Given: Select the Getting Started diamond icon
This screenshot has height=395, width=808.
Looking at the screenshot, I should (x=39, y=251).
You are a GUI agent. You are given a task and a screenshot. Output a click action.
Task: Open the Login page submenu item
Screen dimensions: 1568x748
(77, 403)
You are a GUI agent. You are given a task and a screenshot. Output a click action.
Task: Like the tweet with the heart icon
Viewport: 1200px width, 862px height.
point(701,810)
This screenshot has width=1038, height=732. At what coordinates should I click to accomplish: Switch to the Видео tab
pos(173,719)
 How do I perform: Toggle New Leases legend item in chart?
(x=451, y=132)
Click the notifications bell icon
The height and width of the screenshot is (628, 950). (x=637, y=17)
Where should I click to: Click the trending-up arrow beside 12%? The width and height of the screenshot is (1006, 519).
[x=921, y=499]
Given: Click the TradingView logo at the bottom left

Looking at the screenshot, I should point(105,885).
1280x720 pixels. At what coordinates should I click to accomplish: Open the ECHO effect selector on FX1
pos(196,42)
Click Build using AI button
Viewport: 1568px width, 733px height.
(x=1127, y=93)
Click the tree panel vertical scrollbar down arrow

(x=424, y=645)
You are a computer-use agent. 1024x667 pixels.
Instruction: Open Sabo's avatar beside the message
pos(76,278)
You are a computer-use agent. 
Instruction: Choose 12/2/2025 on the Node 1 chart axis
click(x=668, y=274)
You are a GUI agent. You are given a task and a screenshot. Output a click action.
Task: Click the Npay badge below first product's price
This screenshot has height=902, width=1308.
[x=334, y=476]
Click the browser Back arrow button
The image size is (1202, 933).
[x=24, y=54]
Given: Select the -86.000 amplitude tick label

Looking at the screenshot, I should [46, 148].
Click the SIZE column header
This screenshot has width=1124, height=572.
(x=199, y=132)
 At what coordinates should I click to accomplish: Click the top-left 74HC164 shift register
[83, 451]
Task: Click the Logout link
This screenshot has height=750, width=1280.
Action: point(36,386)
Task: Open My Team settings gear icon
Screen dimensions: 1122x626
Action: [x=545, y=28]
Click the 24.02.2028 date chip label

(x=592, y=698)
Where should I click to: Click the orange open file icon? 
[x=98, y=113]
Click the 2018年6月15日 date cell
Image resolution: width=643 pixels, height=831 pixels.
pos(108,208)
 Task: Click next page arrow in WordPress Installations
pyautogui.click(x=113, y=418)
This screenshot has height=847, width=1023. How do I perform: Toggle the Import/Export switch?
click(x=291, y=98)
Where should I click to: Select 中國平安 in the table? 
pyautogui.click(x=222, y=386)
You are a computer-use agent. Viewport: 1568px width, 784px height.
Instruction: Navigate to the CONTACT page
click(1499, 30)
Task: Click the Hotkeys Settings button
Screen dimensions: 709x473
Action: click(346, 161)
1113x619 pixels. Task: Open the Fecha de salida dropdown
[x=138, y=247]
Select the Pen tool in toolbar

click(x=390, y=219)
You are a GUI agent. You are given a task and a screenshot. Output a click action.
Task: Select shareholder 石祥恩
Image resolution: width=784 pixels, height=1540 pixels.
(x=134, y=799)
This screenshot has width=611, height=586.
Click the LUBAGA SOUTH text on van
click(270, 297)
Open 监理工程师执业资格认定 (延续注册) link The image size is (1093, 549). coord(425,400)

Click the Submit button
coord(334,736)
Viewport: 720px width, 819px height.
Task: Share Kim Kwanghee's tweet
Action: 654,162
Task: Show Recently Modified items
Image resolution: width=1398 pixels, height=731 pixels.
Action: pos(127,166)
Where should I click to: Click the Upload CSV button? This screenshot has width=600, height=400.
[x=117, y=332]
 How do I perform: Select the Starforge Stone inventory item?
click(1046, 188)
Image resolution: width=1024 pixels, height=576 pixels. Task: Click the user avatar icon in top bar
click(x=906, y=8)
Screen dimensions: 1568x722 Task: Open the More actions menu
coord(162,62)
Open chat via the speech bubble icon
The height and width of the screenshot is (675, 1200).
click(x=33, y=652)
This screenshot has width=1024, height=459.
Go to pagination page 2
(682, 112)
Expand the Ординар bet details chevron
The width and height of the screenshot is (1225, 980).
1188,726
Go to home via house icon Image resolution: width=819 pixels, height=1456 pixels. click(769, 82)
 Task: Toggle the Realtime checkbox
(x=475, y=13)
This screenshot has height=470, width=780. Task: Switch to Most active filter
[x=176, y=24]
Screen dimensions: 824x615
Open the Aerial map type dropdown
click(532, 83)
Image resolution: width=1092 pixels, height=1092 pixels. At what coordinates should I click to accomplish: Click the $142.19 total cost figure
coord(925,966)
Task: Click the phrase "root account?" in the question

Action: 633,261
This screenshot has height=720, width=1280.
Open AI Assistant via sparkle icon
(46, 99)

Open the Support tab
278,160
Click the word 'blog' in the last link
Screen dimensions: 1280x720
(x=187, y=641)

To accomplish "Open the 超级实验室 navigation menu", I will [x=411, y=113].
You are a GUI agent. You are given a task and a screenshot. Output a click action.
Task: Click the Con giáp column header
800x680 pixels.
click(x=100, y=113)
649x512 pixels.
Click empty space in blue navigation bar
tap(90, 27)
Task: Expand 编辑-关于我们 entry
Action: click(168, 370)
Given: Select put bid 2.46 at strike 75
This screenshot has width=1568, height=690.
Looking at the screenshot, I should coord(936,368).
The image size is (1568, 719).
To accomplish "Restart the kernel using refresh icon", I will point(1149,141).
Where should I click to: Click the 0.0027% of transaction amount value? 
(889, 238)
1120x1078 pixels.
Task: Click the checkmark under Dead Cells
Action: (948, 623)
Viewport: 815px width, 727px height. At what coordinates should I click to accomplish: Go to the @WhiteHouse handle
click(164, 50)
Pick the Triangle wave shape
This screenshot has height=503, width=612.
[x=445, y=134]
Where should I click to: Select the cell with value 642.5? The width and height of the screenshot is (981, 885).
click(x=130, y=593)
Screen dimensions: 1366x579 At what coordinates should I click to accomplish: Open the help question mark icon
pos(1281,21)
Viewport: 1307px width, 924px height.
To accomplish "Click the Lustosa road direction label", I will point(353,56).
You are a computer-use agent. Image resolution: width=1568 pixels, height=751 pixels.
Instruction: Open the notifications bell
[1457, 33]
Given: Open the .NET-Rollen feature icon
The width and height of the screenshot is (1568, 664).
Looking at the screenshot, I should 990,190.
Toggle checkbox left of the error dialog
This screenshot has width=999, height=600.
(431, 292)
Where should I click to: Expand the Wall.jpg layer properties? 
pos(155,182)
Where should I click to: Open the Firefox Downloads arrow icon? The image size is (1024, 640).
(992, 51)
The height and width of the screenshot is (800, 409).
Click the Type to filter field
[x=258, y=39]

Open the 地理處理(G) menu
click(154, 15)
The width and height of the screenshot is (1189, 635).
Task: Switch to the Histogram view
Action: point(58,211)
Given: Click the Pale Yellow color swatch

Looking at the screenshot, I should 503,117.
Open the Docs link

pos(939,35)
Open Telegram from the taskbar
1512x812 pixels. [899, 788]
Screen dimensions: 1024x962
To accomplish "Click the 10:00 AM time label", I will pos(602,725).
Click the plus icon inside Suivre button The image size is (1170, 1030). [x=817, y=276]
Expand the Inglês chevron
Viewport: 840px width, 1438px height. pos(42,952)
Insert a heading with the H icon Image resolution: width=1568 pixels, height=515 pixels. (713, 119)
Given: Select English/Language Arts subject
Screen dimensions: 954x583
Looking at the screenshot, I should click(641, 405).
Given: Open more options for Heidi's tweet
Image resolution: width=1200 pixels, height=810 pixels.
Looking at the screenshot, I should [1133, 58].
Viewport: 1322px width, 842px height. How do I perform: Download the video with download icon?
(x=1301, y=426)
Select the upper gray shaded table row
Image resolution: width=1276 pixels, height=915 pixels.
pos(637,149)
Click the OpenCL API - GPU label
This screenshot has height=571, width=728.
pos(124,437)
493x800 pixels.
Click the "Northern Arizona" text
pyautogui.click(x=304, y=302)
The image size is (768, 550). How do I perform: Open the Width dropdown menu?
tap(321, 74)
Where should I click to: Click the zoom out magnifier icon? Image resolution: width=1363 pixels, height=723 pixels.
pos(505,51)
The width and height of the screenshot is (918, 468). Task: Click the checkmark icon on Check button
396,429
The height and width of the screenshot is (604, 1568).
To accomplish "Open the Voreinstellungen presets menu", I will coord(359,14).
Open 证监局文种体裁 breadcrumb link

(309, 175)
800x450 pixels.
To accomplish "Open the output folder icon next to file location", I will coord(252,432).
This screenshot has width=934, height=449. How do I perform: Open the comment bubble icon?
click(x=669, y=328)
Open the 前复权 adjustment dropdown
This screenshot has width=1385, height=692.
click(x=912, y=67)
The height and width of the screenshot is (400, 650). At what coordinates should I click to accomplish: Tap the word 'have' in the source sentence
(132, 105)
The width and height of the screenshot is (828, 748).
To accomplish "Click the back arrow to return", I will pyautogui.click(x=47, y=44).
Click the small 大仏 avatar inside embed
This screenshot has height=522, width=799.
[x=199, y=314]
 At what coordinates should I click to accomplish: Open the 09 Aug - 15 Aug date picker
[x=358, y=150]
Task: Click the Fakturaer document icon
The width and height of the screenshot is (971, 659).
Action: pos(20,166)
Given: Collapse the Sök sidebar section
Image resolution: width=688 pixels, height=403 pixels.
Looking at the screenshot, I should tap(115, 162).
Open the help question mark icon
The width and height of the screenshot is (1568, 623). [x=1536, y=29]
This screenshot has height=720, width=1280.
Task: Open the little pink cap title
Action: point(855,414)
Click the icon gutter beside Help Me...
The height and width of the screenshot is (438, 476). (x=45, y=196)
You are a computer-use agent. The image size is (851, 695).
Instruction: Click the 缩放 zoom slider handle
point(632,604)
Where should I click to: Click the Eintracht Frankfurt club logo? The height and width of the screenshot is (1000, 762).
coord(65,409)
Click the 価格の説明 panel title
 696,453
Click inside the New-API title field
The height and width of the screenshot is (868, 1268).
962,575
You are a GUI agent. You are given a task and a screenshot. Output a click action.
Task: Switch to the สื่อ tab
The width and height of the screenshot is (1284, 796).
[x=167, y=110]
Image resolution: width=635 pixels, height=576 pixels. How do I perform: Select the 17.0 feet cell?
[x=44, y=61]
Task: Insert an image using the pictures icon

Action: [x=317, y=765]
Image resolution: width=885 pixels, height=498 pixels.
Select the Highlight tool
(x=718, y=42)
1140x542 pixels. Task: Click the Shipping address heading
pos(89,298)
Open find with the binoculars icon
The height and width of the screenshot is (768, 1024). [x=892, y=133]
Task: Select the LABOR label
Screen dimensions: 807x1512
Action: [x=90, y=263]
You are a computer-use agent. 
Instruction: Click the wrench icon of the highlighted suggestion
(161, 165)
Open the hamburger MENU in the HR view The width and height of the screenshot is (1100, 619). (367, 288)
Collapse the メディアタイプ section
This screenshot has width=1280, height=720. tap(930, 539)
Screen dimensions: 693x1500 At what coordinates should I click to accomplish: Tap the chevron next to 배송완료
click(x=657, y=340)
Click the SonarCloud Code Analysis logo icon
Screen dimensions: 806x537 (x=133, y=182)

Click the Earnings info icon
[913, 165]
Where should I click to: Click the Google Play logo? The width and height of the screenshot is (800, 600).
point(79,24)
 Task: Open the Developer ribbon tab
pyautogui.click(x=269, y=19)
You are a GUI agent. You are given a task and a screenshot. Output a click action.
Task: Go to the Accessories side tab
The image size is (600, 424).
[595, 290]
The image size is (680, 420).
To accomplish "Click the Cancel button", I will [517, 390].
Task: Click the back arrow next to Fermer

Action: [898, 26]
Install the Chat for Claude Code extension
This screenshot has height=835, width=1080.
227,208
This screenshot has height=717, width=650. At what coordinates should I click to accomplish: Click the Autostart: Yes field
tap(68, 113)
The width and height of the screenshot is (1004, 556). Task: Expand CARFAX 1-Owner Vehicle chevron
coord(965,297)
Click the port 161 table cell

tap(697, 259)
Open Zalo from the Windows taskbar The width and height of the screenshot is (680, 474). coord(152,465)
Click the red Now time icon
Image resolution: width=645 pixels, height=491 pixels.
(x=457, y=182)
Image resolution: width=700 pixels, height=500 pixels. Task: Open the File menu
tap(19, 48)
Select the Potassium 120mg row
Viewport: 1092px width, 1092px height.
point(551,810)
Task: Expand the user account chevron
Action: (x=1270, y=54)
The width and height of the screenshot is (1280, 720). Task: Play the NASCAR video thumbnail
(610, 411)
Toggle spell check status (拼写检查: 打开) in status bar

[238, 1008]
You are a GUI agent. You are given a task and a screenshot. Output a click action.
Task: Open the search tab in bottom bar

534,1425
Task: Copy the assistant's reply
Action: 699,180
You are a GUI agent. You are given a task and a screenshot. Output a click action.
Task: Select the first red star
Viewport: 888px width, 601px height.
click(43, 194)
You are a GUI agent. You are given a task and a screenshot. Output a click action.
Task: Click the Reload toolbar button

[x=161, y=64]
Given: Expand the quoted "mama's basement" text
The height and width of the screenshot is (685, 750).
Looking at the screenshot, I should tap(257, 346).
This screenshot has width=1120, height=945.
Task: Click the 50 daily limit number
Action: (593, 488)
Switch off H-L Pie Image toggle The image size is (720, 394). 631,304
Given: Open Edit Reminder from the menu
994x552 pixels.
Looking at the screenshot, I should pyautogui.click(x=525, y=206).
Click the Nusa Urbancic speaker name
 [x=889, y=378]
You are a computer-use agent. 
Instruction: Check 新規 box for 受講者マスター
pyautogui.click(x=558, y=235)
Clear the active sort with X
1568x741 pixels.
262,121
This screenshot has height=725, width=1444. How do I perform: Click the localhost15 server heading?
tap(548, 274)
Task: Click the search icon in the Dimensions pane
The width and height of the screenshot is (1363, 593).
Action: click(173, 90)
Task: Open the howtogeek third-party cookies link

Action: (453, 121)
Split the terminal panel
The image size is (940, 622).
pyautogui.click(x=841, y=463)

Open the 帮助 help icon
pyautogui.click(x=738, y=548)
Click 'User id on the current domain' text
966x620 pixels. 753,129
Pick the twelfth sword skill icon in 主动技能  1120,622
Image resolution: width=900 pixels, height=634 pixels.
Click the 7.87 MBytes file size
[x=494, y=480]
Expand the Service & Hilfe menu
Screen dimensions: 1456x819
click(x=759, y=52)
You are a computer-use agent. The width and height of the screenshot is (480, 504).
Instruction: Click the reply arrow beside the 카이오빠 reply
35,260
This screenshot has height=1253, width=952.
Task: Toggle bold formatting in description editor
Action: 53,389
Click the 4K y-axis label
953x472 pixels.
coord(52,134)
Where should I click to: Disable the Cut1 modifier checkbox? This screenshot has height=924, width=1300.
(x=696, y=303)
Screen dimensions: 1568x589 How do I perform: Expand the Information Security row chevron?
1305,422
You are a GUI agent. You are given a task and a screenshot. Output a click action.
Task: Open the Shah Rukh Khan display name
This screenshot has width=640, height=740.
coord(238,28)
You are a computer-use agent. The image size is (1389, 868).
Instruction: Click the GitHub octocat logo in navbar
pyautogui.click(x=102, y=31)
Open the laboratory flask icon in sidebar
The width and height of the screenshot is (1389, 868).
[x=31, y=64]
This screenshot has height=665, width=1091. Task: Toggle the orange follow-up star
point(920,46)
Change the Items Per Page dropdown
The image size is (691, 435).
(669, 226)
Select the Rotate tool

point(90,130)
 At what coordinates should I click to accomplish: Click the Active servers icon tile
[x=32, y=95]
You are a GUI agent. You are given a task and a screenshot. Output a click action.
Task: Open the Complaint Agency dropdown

# # # #

### What is required
Scan the entries above for the line containing "Given: Click the Pale Yellow color swatch", and copy it and all lines after it exactly, down to and including the line containing "800x450 pixels.".

### Response
Given: Click the Pale Yellow color swatch

Looking at the screenshot, I should 503,117.
Open the Docs link

pos(939,35)
Open Telegram from the taskbar
1512x812 pixels. [899, 788]
Screen dimensions: 1024x962
To accomplish "Click the 10:00 AM time label", I will pos(602,725).
Click the plus icon inside Suivre button The image size is (1170, 1030). [x=817, y=276]
Expand the Inglês chevron
Viewport: 840px width, 1438px height. pos(42,952)
Insert a heading with the H icon Image resolution: width=1568 pixels, height=515 pixels. (713, 119)
Given: Select English/Language Arts subject
Screen dimensions: 954x583
Looking at the screenshot, I should click(641, 405).
Given: Open more options for Heidi's tweet
Image resolution: width=1200 pixels, height=810 pixels.
Looking at the screenshot, I should [1133, 58].
Viewport: 1322px width, 842px height. How do I perform: Download the video with download icon?
(x=1301, y=426)
Select the upper gray shaded table row
Image resolution: width=1276 pixels, height=915 pixels.
pos(637,149)
Click the OpenCL API - GPU label
This screenshot has height=571, width=728.
pos(124,437)
493x800 pixels.
Click the "Northern Arizona" text
pyautogui.click(x=304, y=302)
The image size is (768, 550). How do I perform: Open the Width dropdown menu?
tap(321, 74)
Where should I click to: Click the zoom out magnifier icon? Image resolution: width=1363 pixels, height=723 pixels.
pos(505,51)
The width and height of the screenshot is (918, 468). Task: Click the checkmark icon on Check button
396,429
The height and width of the screenshot is (604, 1568).
To accomplish "Open the Voreinstellungen presets menu", I will coord(359,14).
Open 证监局文种体裁 breadcrumb link

(309, 175)
800x450 pixels.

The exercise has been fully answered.